▶ _Problem details_: Whatever the records say, set them down exactly.

(Records from a collection)
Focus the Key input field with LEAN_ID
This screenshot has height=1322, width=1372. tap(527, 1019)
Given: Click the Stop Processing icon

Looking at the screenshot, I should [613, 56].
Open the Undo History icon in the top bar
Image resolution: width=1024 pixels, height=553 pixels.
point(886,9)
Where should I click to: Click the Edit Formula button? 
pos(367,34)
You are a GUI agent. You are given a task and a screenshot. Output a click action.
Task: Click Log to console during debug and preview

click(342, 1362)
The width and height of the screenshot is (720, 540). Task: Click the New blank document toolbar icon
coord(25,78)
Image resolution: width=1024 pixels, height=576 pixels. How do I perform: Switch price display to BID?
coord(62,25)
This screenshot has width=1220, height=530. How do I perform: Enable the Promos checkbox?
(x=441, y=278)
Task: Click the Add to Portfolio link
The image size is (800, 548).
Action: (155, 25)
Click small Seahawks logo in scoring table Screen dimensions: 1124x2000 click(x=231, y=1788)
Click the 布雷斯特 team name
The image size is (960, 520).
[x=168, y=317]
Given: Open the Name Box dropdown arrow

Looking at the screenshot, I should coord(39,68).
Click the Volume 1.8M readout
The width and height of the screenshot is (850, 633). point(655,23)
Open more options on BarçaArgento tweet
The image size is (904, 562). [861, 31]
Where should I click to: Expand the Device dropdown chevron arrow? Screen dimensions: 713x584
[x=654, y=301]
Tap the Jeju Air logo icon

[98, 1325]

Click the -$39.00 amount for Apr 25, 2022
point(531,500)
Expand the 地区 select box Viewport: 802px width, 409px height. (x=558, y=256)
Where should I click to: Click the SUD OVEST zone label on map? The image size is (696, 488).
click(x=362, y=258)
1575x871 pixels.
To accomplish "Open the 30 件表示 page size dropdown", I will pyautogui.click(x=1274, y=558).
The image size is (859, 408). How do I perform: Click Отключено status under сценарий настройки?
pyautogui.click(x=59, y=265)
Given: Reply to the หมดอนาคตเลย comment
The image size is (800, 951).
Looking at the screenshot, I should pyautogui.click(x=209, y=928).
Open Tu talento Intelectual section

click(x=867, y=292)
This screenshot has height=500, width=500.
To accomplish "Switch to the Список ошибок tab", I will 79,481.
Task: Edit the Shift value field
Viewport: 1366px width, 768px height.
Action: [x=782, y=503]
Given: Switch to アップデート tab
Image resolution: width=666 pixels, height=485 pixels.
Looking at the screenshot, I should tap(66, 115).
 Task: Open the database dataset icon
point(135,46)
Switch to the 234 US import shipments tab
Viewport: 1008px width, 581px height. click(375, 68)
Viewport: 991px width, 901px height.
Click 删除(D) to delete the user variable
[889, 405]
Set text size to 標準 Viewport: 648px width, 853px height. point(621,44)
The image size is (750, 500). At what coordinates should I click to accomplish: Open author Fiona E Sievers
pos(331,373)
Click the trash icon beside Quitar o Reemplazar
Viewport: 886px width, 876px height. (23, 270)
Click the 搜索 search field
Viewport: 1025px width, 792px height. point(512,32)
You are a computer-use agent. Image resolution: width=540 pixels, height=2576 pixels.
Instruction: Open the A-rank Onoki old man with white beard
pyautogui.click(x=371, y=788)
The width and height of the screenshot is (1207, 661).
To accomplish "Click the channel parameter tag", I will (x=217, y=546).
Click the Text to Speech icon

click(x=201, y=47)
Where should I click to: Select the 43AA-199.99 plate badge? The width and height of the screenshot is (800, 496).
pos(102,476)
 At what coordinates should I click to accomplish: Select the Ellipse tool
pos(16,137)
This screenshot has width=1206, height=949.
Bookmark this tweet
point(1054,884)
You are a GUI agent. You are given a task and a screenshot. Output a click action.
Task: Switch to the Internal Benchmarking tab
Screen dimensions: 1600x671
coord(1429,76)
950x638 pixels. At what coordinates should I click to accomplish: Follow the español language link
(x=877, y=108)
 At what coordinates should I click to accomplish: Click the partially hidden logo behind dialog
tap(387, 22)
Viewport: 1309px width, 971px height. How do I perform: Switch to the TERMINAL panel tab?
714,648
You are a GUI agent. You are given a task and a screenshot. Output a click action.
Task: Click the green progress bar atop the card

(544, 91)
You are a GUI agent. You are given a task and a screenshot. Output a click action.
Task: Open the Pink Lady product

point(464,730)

▶ _Solution for this exercise_:
Focus the Key input field with LEAN_ID
This screenshot has height=1322, width=1372. tap(527, 1019)
Given: Click the Stop Processing icon

Looking at the screenshot, I should [613, 56].
Open the Undo History icon in the top bar
Image resolution: width=1024 pixels, height=553 pixels.
point(886,9)
Where should I click to: Click the Edit Formula button? 
pos(367,34)
You are a GUI agent. You are given a task and a screenshot. Output a click action.
Task: Click Log to console during debug and preview

click(342, 1362)
The width and height of the screenshot is (720, 540). Task: Click the New blank document toolbar icon
coord(25,78)
Image resolution: width=1024 pixels, height=576 pixels. How do I perform: Switch price display to BID?
coord(62,25)
This screenshot has width=1220, height=530. How do I perform: Enable the Promos checkbox?
(x=441, y=278)
Task: Click the Add to Portfolio link
The image size is (800, 548).
Action: (155, 25)
Click small Seahawks logo in scoring table Screen dimensions: 1124x2000 click(x=231, y=1788)
Click the 布雷斯特 team name
The image size is (960, 520).
[x=168, y=317]
Given: Open the Name Box dropdown arrow

Looking at the screenshot, I should coord(39,68).
Click the Volume 1.8M readout
The width and height of the screenshot is (850, 633). point(655,23)
Open more options on BarçaArgento tweet
The image size is (904, 562). [861, 31]
Where should I click to: Expand the Device dropdown chevron arrow? Screen dimensions: 713x584
[x=654, y=301]
Tap the Jeju Air logo icon

[98, 1325]

Click the -$39.00 amount for Apr 25, 2022
point(531,500)
Expand the 地区 select box Viewport: 802px width, 409px height. (x=558, y=256)
Where should I click to: Click the SUD OVEST zone label on map? The image size is (696, 488).
click(x=362, y=258)
1575x871 pixels.
To accomplish "Open the 30 件表示 page size dropdown", I will pyautogui.click(x=1274, y=558).
The image size is (859, 408). How do I perform: Click Отключено status under сценарий настройки?
pyautogui.click(x=59, y=265)
Given: Reply to the หมดอนาคตเลย comment
The image size is (800, 951).
Looking at the screenshot, I should pyautogui.click(x=209, y=928).
Open Tu talento Intelectual section

click(x=867, y=292)
This screenshot has height=500, width=500.
To accomplish "Switch to the Список ошибок tab", I will 79,481.
Task: Edit the Shift value field
Viewport: 1366px width, 768px height.
Action: [x=782, y=503]
Given: Switch to アップデート tab
Image resolution: width=666 pixels, height=485 pixels.
Looking at the screenshot, I should tap(66, 115).
 Task: Open the database dataset icon
point(135,46)
Switch to the 234 US import shipments tab
Viewport: 1008px width, 581px height. click(375, 68)
Viewport: 991px width, 901px height.
Click 删除(D) to delete the user variable
[889, 405]
Set text size to 標準 Viewport: 648px width, 853px height. point(621,44)
The image size is (750, 500). At what coordinates should I click to accomplish: Open author Fiona E Sievers
pos(331,373)
Click the trash icon beside Quitar o Reemplazar
Viewport: 886px width, 876px height. (23, 270)
Click the 搜索 search field
Viewport: 1025px width, 792px height. point(512,32)
You are a computer-use agent. Image resolution: width=540 pixels, height=2576 pixels.
Instruction: Open the A-rank Onoki old man with white beard
pyautogui.click(x=371, y=788)
The width and height of the screenshot is (1207, 661).
To accomplish "Click the channel parameter tag", I will (x=217, y=546).
Click the Text to Speech icon

click(x=201, y=47)
Where should I click to: Select the 43AA-199.99 plate badge? The width and height of the screenshot is (800, 496).
pos(102,476)
 At what coordinates should I click to accomplish: Select the Ellipse tool
pos(16,137)
This screenshot has width=1206, height=949.
Bookmark this tweet
point(1054,884)
You are a GUI agent. You are given a task and a screenshot. Output a click action.
Task: Switch to the Internal Benchmarking tab
Screen dimensions: 1600x671
coord(1429,76)
950x638 pixels. At what coordinates should I click to accomplish: Follow the español language link
(x=877, y=108)
 At what coordinates should I click to accomplish: Click the partially hidden logo behind dialog
tap(387, 22)
Viewport: 1309px width, 971px height. How do I perform: Switch to the TERMINAL panel tab?
714,648
You are a GUI agent. You are given a task and a screenshot. Output a click action.
Task: Click the green progress bar atop the card

(544, 91)
You are a GUI agent. You are given a task and a screenshot. Output a click action.
Task: Open the Pink Lady product

point(464,730)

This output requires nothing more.